This repository contains dataset and experiments for paper:
-
Lokoč, J. & Souček, T. (2021). How Many Neighbours for Known-item Search?
In Proceedings of 14th International Conference on Similarity Search and Applications, SISAP 2021
Stored in raw byte format in data folder with the following shapes and types:
File | Data Type | Shape |
---|---|---|
data/bert_dataset.bin | float16 | 20000x2048 |
data/bert_queries.bin | float16 | 327x2048 |
data/clip_dataset.bin | float16 | 20000x640 |
data/clip_queries.bin | float16 | 327x640 |
data/targets.bin | int32 | 327 |
- targets.bin contains for each query the index of the target vector in the dataset, indexed from 0.

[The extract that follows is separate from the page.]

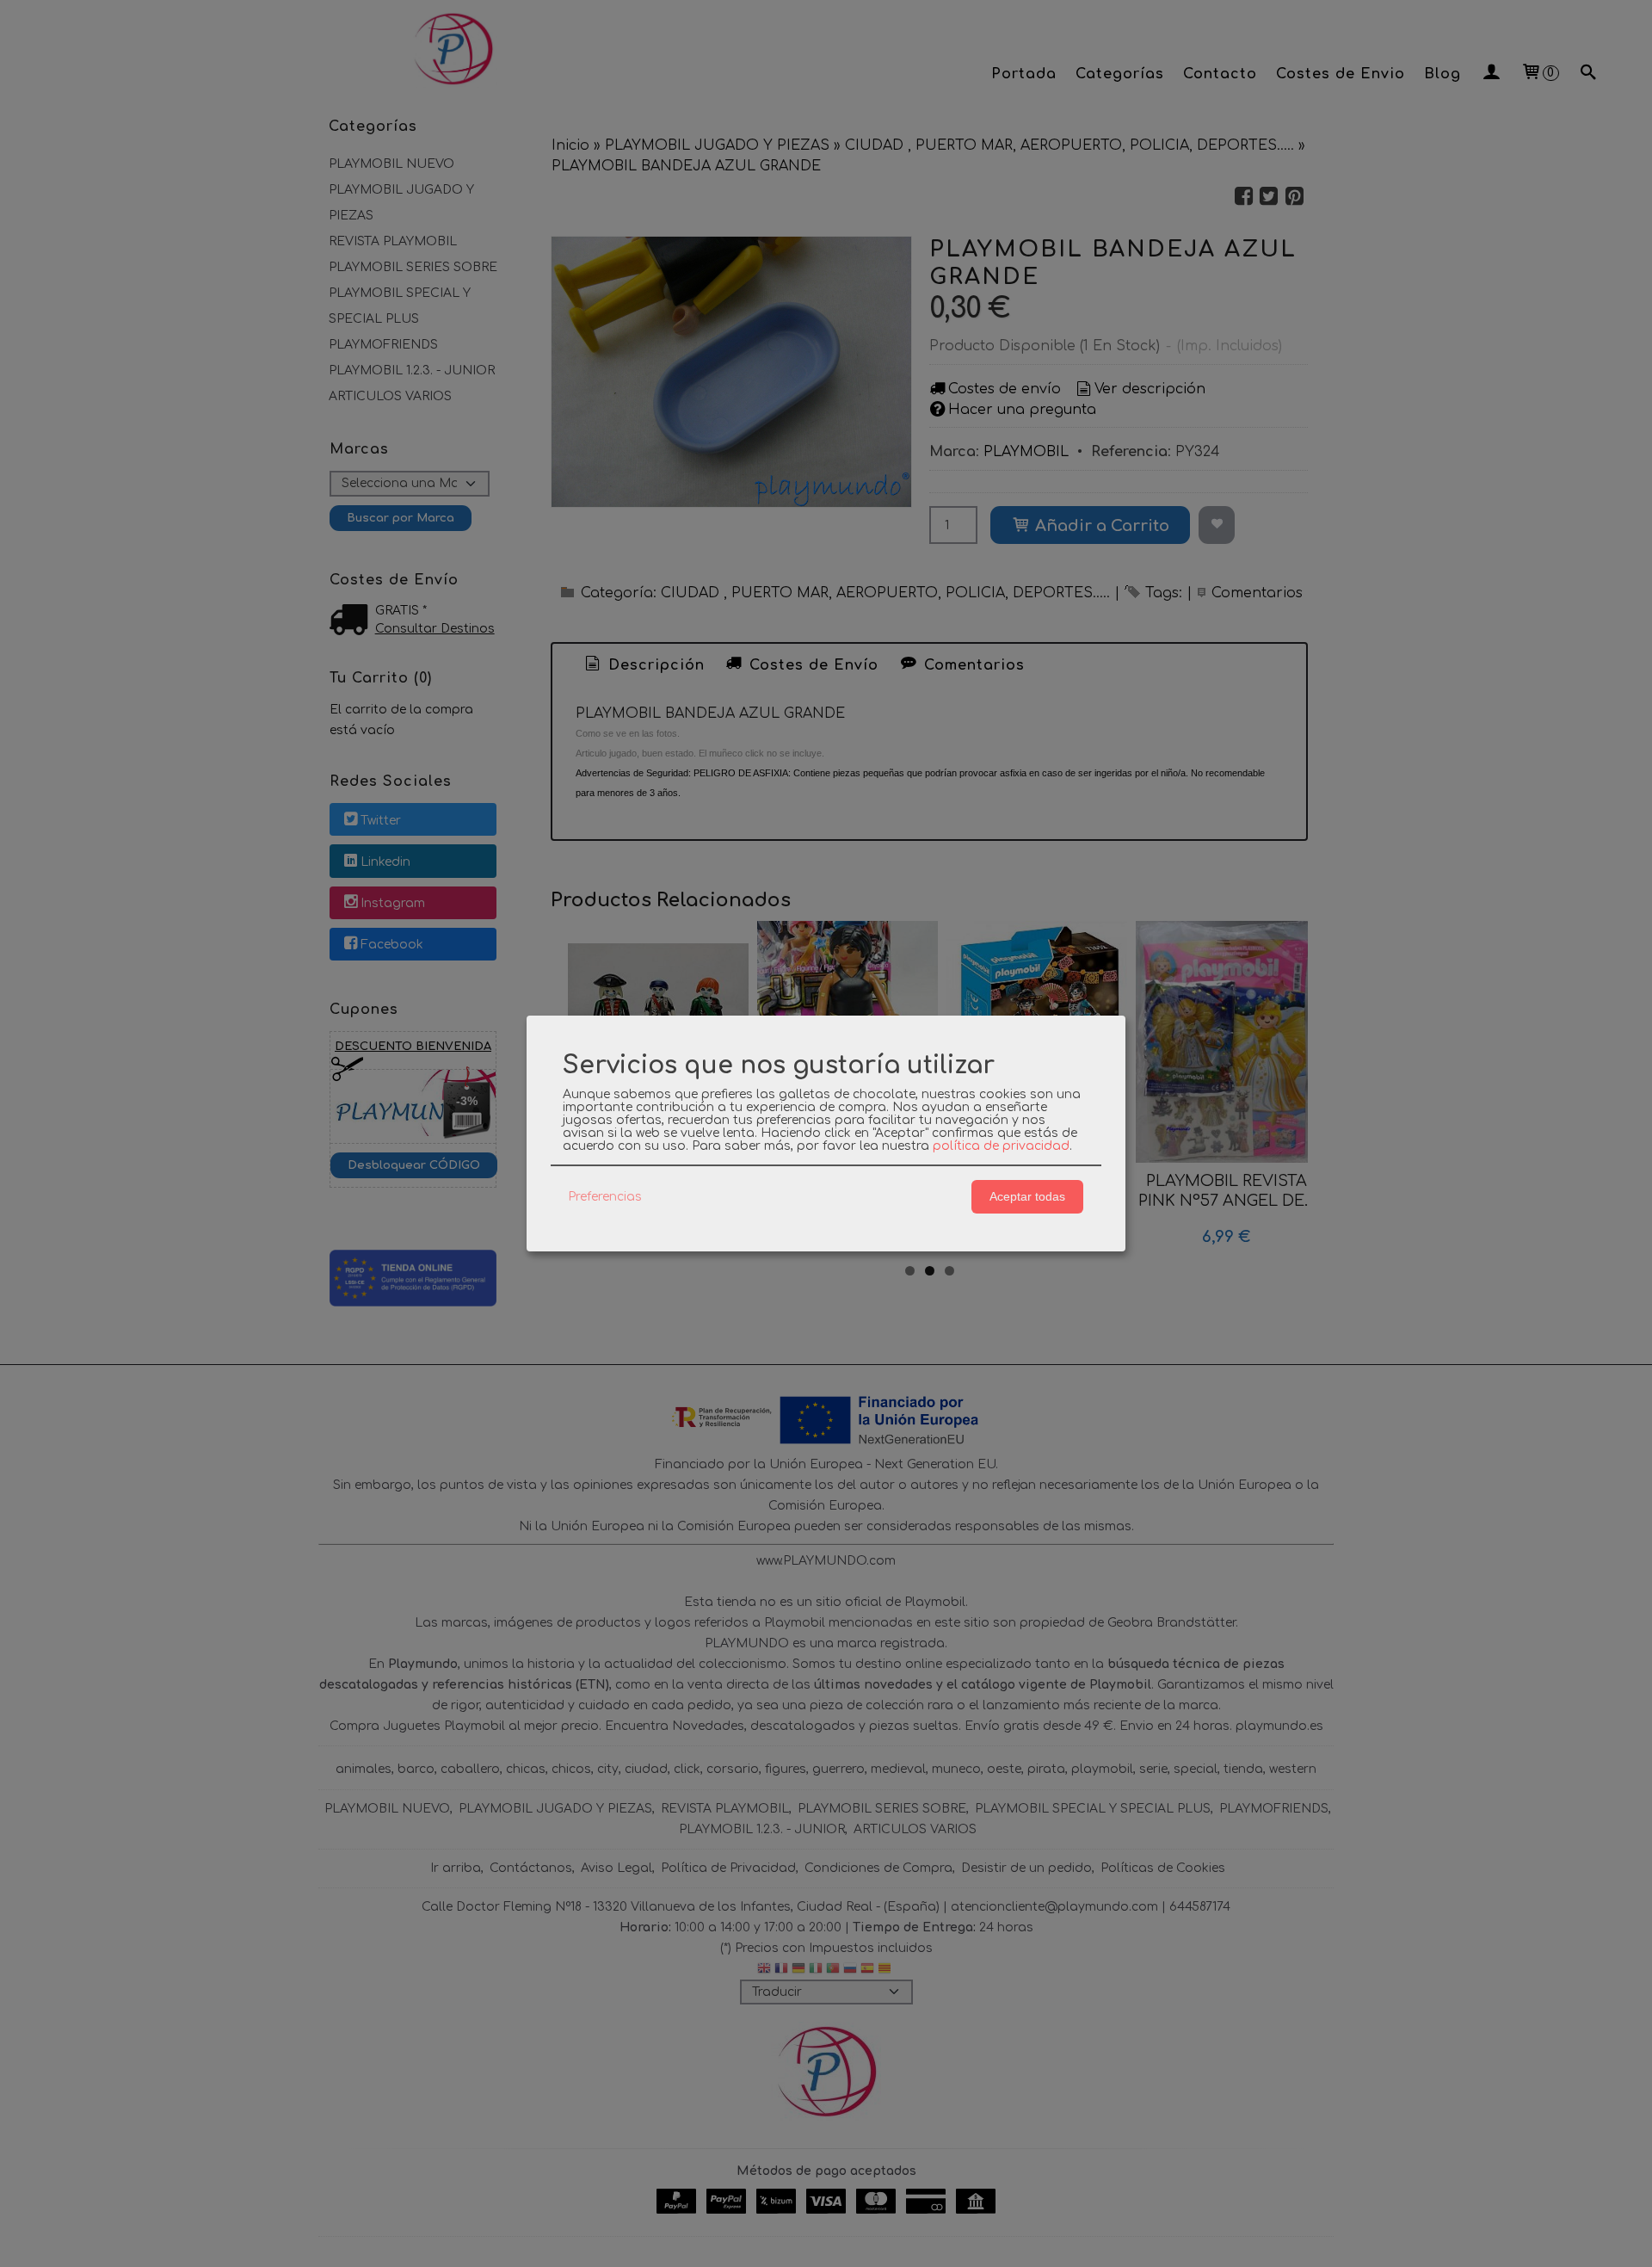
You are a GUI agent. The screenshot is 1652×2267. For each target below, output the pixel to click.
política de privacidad (1001, 1146)
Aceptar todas (1027, 1196)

- Other files contain unnormalized feature vectors in float16 precision in order to save space.
Read data in Python:
???_dataset = np.frombuffer(open("data/???_dataset.bin", "rb").read(), dtype=np.float16).reshape(20000, -1)
???_queries = np.frombuffer(open("data/???_queries.bin", "rb").read(), dtype=np.float16).reshape(327, -1)
targets = np.frombuffer(open("data/targets.bin", "rb").read(), dtype=np.int32)
See experiments.ipynb.